* _LIST OF TASKS_:
1/ Answer these from the inflation brief:
(a) By what percentage did gasoline prices jump?
(b) To what range did the Fed raise the benchmark interest rate in July?
(c) What odds did traders set that the Fed will hold the federal funds rate after its Sept. 20 meeting?
2/ Reproduce a passage from the inflation brief, beginning at the words "- The consumer" and stopping after the words "increase since February.".

* _DOCUMENT_:
* start *
Dive Brief:
- Inflation sped up last month, fueled by a surge in energy prices and the 40th consecutive monthly gain in shelter costs, the Labor Department said Wednesday.
- The consumer price index, driven by a 10.6% jump in gasoline prices, accelerated 0.6% in August compared with just 0.2% in both June and July. Core CPI, a less volatile gauge excluding food and energy, increased 0.3% last month compared with 0.2% in July. Shelter inflation, and a 4.9% increase in airline fares tied to rising fuel costs, pushed up the core rate in the first month-over-month increase since February.
- “Today’s core number raises the odds of a rate hike [by the Federal Reserve] next week, but not by much,” Pantheon Macroeconomics Chief Economist Ian Shepherdson said in an email to clients. “We expect the Fed to remain on hold, but to signal willingness to hike again depending on the data.”
Dive Insight:
Traders in interest rate futures shrugged off the report of faster inflation, setting 97% odds that the Fed after a two-day meeting on Sept. 20 will hold the federal funds rate at the current level, according to the CME FedWatch Tool. On Tuesday they saw 92% odds that the central bank will stand pat.
The Fed in July raised the benchmark interest rate to a range between 5.25% and 5.5%, a 22-year high. The central bank paused monetary tightening in June to assess the impact from 10 consecutive hikes since March 2022.
* end *
* _ITEMS_:
* start *
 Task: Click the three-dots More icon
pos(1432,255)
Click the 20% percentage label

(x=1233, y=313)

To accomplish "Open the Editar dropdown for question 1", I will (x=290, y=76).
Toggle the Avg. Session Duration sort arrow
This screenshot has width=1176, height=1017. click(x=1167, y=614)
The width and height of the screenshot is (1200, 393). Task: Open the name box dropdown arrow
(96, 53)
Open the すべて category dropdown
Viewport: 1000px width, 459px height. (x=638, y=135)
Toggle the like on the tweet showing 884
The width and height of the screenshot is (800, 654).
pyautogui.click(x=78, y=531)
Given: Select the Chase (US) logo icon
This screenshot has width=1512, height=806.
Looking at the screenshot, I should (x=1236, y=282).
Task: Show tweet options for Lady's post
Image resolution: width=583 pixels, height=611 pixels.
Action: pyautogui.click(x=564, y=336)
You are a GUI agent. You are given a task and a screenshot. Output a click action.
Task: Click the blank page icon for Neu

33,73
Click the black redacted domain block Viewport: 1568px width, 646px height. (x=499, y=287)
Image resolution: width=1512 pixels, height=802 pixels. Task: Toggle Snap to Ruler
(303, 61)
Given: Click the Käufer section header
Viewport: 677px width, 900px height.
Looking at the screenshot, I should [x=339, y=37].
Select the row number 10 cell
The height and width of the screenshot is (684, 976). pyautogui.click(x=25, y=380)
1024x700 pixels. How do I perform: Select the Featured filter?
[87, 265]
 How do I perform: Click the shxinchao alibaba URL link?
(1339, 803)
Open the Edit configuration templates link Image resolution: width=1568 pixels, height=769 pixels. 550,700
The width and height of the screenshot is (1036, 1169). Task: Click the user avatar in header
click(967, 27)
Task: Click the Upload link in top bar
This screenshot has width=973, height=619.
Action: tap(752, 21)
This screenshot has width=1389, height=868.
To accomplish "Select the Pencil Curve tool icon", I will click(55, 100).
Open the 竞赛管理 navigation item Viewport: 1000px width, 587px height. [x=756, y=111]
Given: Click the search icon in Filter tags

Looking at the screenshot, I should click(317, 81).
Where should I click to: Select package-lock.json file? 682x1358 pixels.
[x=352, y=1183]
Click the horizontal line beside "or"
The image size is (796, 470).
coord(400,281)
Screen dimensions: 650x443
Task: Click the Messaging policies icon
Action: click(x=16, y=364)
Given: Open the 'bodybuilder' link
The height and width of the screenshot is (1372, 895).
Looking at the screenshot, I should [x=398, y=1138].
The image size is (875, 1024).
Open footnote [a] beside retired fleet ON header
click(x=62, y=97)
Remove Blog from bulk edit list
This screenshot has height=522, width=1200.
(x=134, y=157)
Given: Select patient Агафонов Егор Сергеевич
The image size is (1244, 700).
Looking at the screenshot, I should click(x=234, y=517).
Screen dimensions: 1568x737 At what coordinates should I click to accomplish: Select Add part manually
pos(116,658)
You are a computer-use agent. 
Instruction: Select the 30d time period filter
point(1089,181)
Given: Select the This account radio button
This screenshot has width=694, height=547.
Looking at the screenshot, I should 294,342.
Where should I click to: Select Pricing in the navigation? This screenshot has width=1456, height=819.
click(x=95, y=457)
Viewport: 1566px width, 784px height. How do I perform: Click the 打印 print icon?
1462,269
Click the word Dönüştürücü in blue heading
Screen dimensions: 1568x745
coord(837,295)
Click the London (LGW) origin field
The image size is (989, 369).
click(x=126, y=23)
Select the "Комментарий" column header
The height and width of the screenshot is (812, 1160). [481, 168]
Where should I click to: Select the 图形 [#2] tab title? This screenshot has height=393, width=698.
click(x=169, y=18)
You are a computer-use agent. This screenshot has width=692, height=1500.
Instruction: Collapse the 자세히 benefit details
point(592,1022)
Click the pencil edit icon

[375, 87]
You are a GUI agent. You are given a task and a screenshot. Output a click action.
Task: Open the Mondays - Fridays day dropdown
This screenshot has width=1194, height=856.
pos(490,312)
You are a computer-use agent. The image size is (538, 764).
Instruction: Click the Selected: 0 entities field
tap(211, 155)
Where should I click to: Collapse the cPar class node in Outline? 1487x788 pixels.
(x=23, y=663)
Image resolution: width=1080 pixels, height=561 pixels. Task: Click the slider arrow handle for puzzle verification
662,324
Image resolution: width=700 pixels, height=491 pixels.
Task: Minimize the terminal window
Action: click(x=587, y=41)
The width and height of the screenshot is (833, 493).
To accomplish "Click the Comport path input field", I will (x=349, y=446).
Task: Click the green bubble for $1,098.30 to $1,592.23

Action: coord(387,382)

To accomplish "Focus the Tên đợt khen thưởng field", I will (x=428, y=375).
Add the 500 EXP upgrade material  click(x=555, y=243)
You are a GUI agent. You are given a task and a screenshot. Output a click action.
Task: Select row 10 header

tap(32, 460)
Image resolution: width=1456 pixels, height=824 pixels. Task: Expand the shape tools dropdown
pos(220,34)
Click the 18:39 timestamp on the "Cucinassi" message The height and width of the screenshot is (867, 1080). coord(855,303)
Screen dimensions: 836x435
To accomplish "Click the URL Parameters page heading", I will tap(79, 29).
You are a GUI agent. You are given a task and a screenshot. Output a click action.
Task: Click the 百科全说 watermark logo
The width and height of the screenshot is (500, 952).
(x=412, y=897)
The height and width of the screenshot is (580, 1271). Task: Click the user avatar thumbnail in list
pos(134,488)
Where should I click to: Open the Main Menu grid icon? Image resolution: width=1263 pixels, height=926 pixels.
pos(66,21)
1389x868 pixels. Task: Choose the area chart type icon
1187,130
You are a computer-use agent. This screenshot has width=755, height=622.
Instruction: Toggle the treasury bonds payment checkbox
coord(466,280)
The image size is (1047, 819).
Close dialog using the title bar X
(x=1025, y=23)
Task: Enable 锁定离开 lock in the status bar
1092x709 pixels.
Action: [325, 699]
* end *
* _TASK SOLUTIONS_:
1/
(a) 10.6%
(b) Between 5.25% and 5.5%
(c) 97%

2/
- The consumer price index, driven by a 10.6% jump in gasoline prices, accelerated 0.6% in August compared with just 0.2% in both June and July. Core CPI, a less volatile gauge excluding food and energy, increased 0.3% last month compared with 0.2% in July. Shelter inflation, and a 4.9% increase in airline fares tied to rising fuel costs, pushed up the core rate in the first month-over-month increase since February.